··· Source excerpt ···
List comprehensions are a concise and efficient way to create new lists from existing iterable objects, such as strings, lists, and tuples. They are a powerful feature of Python that allows you to write concise and expressive code to manipulate and process data.

To create a list comprehension, you start with a list of elements, followed by a for loop that iterates over the elements, and an expression that specifies how to transform the elements. The result is a new list that contains the transformed elements. Here’s an example:

# Create a list of numbers
numbers = [1, 2, 3, 4, 5]

# Use a list comprehension to double each number
doubles = [n * 2 for n in numbers]

print(doubles)  # Output: [2, 4, 6, 8, 10]


You can also add a condition to the list comprehension to filter the elements. The condition is added after the for loop and before the expression. For example:

# Create a list of numbers
numbers = [1, 2, 3, 4, 5]

# Use a list comprehension to double only the even numbers
even_doubles = [n * 2 for n in numbers if n % 2 == 0]

print(even_doubles)  # Output: [4, 8]


List comprehensions are particularly useful when you need to perform a transformation on a large dataset, or when you need to perform a complex transformation that would be difficult to do with a traditional for loop. For example, let’s say you have a list of strings and you want to create a new list that contains only the strings that are palindromes (words that are spelled the same backwards and forwards). You can use a list comprehension to do this in a single line of code:

# Create a list of strings
words = ['racecar', 'hello', 'world', 'madam', 'level']

# Use a list comprehension to find the palindromes
palindromes = [w for w in words if w == w[::-1]]

print(palindromes)  # Output: ['racecar', 'madam', 'level']


List comprehensions are also useful when you need to create a list of tuples, or when you need to flatten a list of lists. For example:

# Create a list of tuples
tuples = [(1, 2), (3, 4), (5, 6)]

# Use a list comprehension to unpack the tuples and create a flat list
flat_list = [x for t in tuples for x in t]

print(flat_list)  # Output: [1, 2, 3, 4, 5, 6]

# Create a list of lists
lists = [[1, 2, 3], [4, 5, 6], [7, 8, 9]]

# Use a list comprehension to flatten the list
flat_list = [x for sublist in lists for x in sublist]

print(flat_list)  # Output: [1, 2, 3, 4, 5, 6, 7, 8, 9]


Conclusion

In summary, list comprehensions are a concise and efficient way to create new lists from existing iterable objects in Python. They allow you to write expressive and readable code to transform and manipulate data, and can be used to perform complex transformations with a single line of code. By mastering list comprehensions, you’ll be able to write more efficient and effective Python programs.

Exercises

To review these concepts, we will go through a series of exercises designed to test your understanding and apply what you have learned.
··· Information given ···
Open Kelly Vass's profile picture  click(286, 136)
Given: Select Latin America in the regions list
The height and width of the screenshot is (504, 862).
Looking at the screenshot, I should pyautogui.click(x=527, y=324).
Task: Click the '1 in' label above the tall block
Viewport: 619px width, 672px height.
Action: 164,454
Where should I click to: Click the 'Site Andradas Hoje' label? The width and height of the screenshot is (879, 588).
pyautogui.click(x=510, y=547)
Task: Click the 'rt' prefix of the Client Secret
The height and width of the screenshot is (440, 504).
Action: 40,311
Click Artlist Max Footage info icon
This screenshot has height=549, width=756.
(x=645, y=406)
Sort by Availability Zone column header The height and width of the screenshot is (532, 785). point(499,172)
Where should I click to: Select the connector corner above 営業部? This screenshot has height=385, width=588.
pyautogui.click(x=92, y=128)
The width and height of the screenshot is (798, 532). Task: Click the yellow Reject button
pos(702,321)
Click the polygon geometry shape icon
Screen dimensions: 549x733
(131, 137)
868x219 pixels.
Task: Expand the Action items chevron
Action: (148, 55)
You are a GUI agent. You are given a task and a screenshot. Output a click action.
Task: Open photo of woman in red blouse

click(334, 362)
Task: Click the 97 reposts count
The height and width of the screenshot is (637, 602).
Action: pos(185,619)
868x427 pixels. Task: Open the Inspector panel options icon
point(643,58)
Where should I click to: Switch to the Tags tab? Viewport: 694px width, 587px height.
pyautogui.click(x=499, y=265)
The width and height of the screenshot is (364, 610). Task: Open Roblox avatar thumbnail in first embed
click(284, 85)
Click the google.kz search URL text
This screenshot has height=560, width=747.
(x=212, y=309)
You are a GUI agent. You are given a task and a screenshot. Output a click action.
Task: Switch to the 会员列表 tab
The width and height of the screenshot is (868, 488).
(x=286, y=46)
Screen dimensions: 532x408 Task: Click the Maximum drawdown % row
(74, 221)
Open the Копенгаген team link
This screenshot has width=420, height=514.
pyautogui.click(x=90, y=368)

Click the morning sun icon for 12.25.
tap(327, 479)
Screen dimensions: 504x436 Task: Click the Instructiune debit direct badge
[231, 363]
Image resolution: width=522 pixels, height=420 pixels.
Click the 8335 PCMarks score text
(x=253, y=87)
···
What you will do:
a) Rewrite the part of the list comprehensions text that begins at the words "# Use a list comprehension to flatten" and stops after "you have learned.", renaming "sublist" to "inner" wherever it occurs.
b) Translate this sentence from the list comprehensions text into Spanish: "The result is a new list that contains the transformed elements."
Work from the list comprehensions text alone, not from the rows.

Final results:
a)
# Use a list comprehension to flatten the list
flat_list = [x for inner in lists for x in inner]

print(flat_list)  # Output: [1, 2, 3, 4, 5, 6, 7, 8, 9]


Conclusion

In summary, list comprehensions are a concise and efficient way to create new lists from existing iterable objects in Python. They allow you to write expressive and readable code to transform and manipulate data, and can be used to perform complex transformations with a single line of code. By mastering list comprehensions, you’ll be able to write more efficient and effective Python programs.

Exercises

To review these concepts, we will go through a series of exercises designed to test your understanding and apply what you have learned.

b) El resultado es una nueva lista que contiene los elementos transformados.